Des indices tendent également à montrer que le délai entre le point haut de l’indice ISM manufacturier américain et le début de la récession s’allonge. Ce décalage a très largement dépassé la moyenne historique de 36 mois lors des trois derniers cycles, puisqu’il a atteint 80, 78 et 44 mois.

Le secteur des services est monté en puissance
et représente aujourd’hui 45% du PIB américain. 

L’allongement des délais entre inversion des courbes, baisse de moral des producteurs et récessions suggère que l’expansion actuelle a encore de beaux jours devant elle.

Le poids de moins en moins important du secteur manufacturier dans le cycle économique mondial constitue l’explication la plus plausible à cet allongement des délais. En même temps, le secteur des services est monté en puissance et représente aujourd’hui 45% du PIB américain. 

Le secteur manufacturier se trouve d’ores et déjà en phase de contraction, alors que les services résistent: l’indice ISM non manufacturier annonce toujours une expansion dans le secteur tertiaire américain. Difficile d’envisager une récession aux États-Unis tant que le secteur des services ne montre pas de signes de contraction.

Des taux directeurs réels favorables 

Par ailleurs, les taux directeurs réels actuels sont très différents de ceux que l’on observe généralement en fin de cycle de resserrement de la Fed. Aux États-Unis, les taux directeurs réels sont inférieurs à 1% voire négatifs, alors que les taux d’intérêt réels sont supérieurs à 2% en fin de cycle de durcissement monétaire. 

La faiblesse actuelle des taux directeurs
devrait prolonger l’expansion économique.

Sauf à penser que le taux d’intérêt neutre est inférieur aux taux directeurs réels qui prévalent aujourd’hui dans les économies avancées, la faiblesse actuelle des taux directeurs devrait donc prolonger l’expansion économique.

Les États-Unis n’ont jamais connu de récession sans que les taux d’intérêt réels ne dépassent leur tendance à long terme d’au moins 2%, et ils sont aujourd’hui à 0,96%. Les taux d’intérêt réels qui résultent du cycle de resserrement amorcé par la Fed en décembre 2015 ne sont probablement pas suffisamment punitifs pour porter un coup d’arrêt à l’économie américaine.

Le rôle de l’investissement

L’investissement semble, influencer les cycles économiques.

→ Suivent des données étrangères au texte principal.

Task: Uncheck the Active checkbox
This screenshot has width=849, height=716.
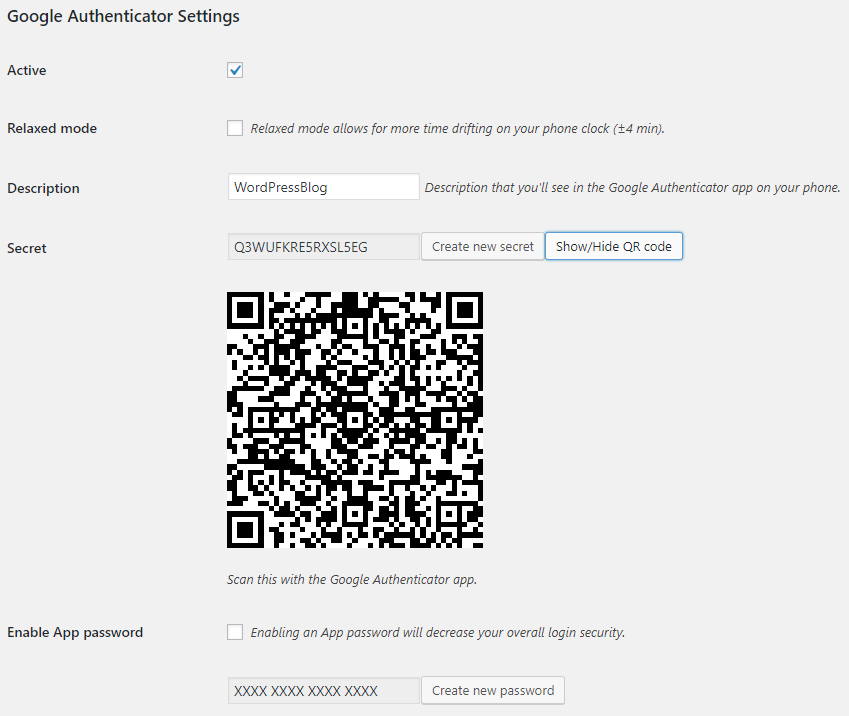Action: point(235,70)
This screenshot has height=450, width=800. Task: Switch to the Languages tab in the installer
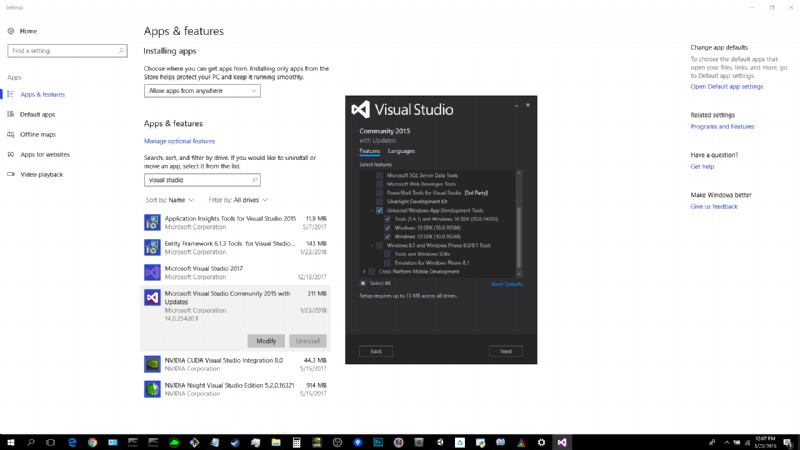tap(401, 151)
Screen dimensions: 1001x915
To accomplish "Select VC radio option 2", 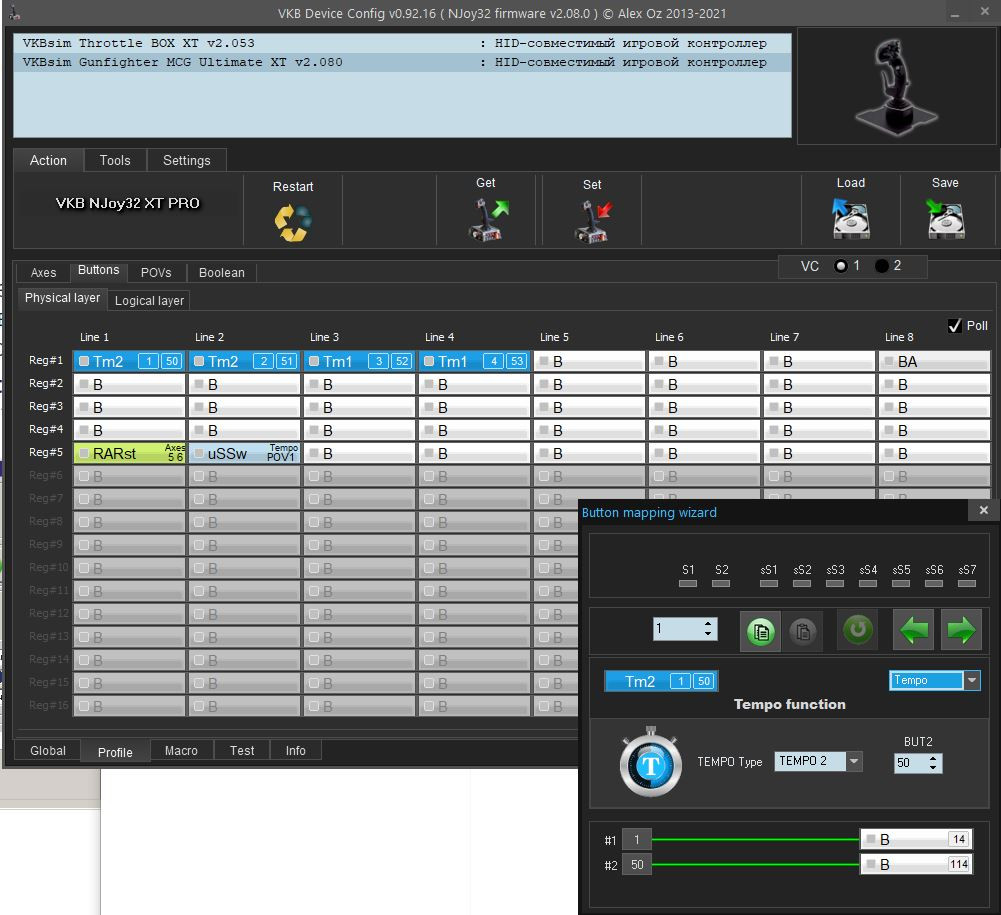I will pos(881,266).
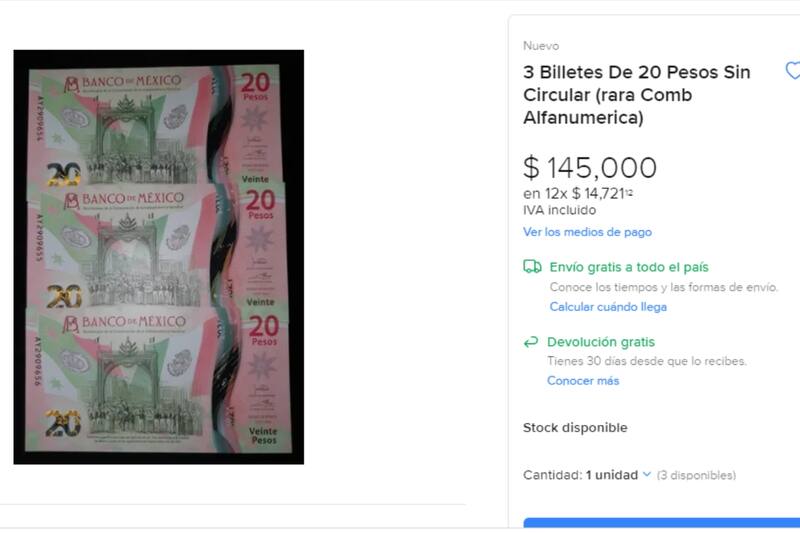Click 'Devolución gratis' heading
The width and height of the screenshot is (800, 533).
pos(601,342)
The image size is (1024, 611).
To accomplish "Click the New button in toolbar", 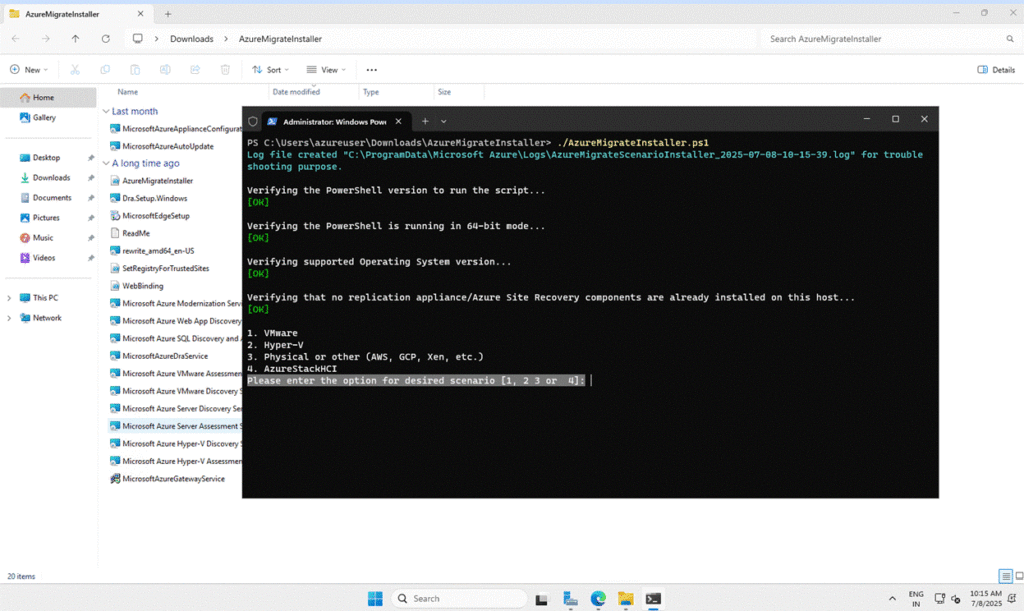I will click(x=28, y=70).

On s’aperçoit que la dynamique d’investissement des entreprises américaines est toujours positive, alors qu’elle marque généralement le pas avant une récession. 

Par conséquent, si la tendance actuelle est bel et bien un ralentissement de milieu de cycle, le risque est réduit pour les actions. Toutefois Il faut rester prudent, car ce passage à vide pourrait encore durer un certain temps. Pour l’heure, le choix de sous-pondérer les actions internationales, attendant le bon moment pour augmenter l’exposition et atteindre la surpondération d’ici à la fin de l’année, se pose.